-- start of DATA TO PROCESS --
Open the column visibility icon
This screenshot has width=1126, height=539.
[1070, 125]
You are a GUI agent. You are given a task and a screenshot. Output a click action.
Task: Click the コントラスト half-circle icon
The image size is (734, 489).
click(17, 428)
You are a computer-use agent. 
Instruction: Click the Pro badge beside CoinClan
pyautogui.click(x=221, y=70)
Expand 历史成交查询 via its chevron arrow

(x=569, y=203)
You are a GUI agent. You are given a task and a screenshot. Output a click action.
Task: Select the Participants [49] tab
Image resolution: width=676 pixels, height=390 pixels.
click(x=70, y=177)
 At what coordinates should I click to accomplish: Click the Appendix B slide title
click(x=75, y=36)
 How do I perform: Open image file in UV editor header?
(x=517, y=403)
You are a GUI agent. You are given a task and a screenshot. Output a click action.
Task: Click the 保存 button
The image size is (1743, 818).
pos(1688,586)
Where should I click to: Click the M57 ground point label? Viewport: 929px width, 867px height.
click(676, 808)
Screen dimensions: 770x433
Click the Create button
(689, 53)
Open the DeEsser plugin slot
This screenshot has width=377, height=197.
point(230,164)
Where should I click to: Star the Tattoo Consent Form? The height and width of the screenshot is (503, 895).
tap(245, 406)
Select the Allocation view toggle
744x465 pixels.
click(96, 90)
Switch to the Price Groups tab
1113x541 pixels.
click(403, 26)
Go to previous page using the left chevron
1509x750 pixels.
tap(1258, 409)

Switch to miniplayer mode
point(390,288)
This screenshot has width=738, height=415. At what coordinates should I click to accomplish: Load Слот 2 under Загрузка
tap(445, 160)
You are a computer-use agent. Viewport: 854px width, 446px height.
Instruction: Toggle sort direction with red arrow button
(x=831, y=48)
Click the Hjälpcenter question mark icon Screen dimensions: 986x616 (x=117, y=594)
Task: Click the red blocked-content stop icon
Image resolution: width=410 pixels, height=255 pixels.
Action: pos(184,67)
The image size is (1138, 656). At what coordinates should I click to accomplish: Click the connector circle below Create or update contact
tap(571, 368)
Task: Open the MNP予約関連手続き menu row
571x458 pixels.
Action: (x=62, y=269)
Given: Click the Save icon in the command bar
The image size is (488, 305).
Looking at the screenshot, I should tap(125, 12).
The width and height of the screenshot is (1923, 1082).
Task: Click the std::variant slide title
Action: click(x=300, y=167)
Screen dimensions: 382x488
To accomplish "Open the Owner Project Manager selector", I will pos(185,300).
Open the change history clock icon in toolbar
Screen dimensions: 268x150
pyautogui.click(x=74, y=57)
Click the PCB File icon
-- end of DATA TO PROCESS --
TASK BRIEF
Copy all of the rows above word for word, with nothing changed.

RESPONSE TO THIS TASK
Open the column visibility icon
This screenshot has width=1126, height=539.
[1070, 125]
You are a GUI agent. You are given a task and a screenshot. Output a click action.
Task: Click the コントラスト half-circle icon
The image size is (734, 489).
click(17, 428)
You are a computer-use agent. 
Instruction: Click the Pro badge beside CoinClan
pyautogui.click(x=221, y=70)
Expand 历史成交查询 via its chevron arrow

(x=569, y=203)
You are a GUI agent. You are given a task and a screenshot. Output a click action.
Task: Select the Participants [49] tab
Image resolution: width=676 pixels, height=390 pixels.
click(x=70, y=177)
 At what coordinates should I click to accomplish: Click the Appendix B slide title
click(x=75, y=36)
 How do I perform: Open image file in UV editor header?
(x=517, y=403)
You are a GUI agent. You are given a task and a screenshot. Output a click action.
Task: Click the 保存 button
The image size is (1743, 818).
pos(1688,586)
Where should I click to: Click the M57 ground point label? Viewport: 929px width, 867px height.
click(676, 808)
Screen dimensions: 770x433
Click the Create button
(689, 53)
Open the DeEsser plugin slot
This screenshot has width=377, height=197.
point(230,164)
Where should I click to: Star the Tattoo Consent Form? The height and width of the screenshot is (503, 895).
tap(245, 406)
Select the Allocation view toggle
744x465 pixels.
click(96, 90)
Switch to the Price Groups tab
1113x541 pixels.
click(403, 26)
Go to previous page using the left chevron
1509x750 pixels.
tap(1258, 409)

Switch to miniplayer mode
point(390,288)
This screenshot has width=738, height=415. At what coordinates should I click to accomplish: Load Слот 2 under Загрузка
tap(445, 160)
You are a computer-use agent. Viewport: 854px width, 446px height.
Instruction: Toggle sort direction with red arrow button
(x=831, y=48)
Click the Hjälpcenter question mark icon Screen dimensions: 986x616 (x=117, y=594)
Task: Click the red blocked-content stop icon
Image resolution: width=410 pixels, height=255 pixels.
Action: pos(184,67)
The image size is (1138, 656). At what coordinates should I click to accomplish: Click the connector circle below Create or update contact
tap(571, 368)
Task: Open the MNP予約関連手続き menu row
571x458 pixels.
Action: (x=62, y=269)
Given: Click the Save icon in the command bar
The image size is (488, 305).
Looking at the screenshot, I should tap(125, 12).
The width and height of the screenshot is (1923, 1082).
Task: Click the std::variant slide title
Action: click(x=300, y=167)
Screen dimensions: 382x488
To accomplish "Open the Owner Project Manager selector", I will pos(185,300).
Open the change history clock icon in toolbar
Screen dimensions: 268x150
pyautogui.click(x=74, y=57)
Click the PCB File icon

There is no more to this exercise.